Follow-up of thyroid cancer patients is aimed at controlling the adequacy of thyroid hormone treatment and at the early diagnosis of recurrent disease.
Long term thyroxine treatment is given at suppressive doses only in the few patients with persistent or recurrent disease. When cure has been assessed, serum TSH should be maintained in the normal range (around 1 μU/ml).
The absence of disease is first controlled by the total body scan (TBS) performed 3 to 5 days after the post-operative administration of radioiodine.

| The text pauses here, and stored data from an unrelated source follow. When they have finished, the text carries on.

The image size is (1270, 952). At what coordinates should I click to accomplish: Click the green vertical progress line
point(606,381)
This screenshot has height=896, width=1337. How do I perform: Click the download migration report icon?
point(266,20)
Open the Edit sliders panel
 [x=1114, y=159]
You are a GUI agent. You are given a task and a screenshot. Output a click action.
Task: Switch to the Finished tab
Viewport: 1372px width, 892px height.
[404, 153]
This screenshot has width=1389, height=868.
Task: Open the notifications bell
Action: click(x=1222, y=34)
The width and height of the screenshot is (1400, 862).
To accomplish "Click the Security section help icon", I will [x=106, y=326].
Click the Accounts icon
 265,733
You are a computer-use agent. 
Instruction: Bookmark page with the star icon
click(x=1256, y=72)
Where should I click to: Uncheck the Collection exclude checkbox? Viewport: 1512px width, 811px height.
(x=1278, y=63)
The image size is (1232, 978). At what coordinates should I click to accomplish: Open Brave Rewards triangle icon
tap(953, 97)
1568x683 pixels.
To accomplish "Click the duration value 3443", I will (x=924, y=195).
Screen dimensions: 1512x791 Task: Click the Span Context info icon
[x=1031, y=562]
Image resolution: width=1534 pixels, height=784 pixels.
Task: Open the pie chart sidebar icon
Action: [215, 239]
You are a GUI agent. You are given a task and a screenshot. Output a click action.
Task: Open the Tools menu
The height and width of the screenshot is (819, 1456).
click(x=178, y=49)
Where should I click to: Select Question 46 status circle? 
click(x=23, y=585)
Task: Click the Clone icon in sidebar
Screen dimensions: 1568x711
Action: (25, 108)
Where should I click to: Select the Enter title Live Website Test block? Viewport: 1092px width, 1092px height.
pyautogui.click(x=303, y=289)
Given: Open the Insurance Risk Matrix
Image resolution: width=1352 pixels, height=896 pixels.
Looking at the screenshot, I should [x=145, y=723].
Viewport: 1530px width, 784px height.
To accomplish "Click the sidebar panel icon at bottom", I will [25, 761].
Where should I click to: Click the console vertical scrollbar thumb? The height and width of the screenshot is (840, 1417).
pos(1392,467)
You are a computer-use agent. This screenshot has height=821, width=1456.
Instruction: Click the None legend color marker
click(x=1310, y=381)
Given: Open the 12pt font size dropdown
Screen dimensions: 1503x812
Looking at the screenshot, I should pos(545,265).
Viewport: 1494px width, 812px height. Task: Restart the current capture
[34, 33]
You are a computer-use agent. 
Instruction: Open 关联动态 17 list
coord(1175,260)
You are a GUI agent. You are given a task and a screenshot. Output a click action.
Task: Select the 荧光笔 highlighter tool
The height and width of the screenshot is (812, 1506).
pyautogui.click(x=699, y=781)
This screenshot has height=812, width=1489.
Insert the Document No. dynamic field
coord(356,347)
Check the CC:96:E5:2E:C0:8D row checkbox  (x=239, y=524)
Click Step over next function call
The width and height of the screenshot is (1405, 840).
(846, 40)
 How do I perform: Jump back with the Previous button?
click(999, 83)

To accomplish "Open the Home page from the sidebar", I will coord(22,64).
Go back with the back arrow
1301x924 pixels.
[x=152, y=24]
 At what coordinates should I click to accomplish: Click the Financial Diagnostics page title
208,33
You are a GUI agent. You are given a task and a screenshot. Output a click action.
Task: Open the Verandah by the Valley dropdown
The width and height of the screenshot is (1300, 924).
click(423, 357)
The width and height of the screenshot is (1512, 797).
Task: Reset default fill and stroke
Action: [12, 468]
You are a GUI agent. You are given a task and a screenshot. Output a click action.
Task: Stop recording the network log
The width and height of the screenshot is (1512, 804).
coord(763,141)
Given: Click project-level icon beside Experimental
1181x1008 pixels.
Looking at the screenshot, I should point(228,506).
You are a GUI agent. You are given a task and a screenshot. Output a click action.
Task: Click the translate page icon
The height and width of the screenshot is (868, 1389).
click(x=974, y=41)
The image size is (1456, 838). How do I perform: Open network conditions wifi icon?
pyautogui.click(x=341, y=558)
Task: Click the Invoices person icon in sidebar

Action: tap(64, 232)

When the TBS is informative and does not show any focus of uptake outside the thyroid bed, a subsequent routine diagnostic TBS is usually not necessary.
Cure is assessed at 912 months with a neck ultrasonography and a serum Tg determination obtained 3 days after rhTSH stimulation (0.9 mg im, on 2 consecutive days). The quality of life of thyroid cancer patients is improved with the use of recombinant human TSH (rhTSH) that avoids hypothyroidism, provides an effective stimulation of any thyroid tissue and does not increase the global cost of follow-up.
Low risk patients with a normal neck US and an undetectable rhTSH stimulated serum Tg are considered cured. This reliable assessment of cure permits reassurance of patients, the subsequent use of replacement doses of thyroxine and the simplicity of the subsequent yearly follow-up with serum TSH and Tg determinations. There is a close relationship between basal and TSH-stimulated serum Tg levels, and the benefits of TSH stimulation may decrease with Tg methods with an improved functional sensitivity. At the present time, there is however no firm evidence that TSH-stimulated Tg determination can be obviated.
When serum Tg is detectable at a low level following TSH stimulation, another TSH stimulation should be performed 1 or 2 years later, and the trend will indicate either irradiated thyroid cells (with decreasing Tg level) or neoplastic cells (with an increasing Tg level).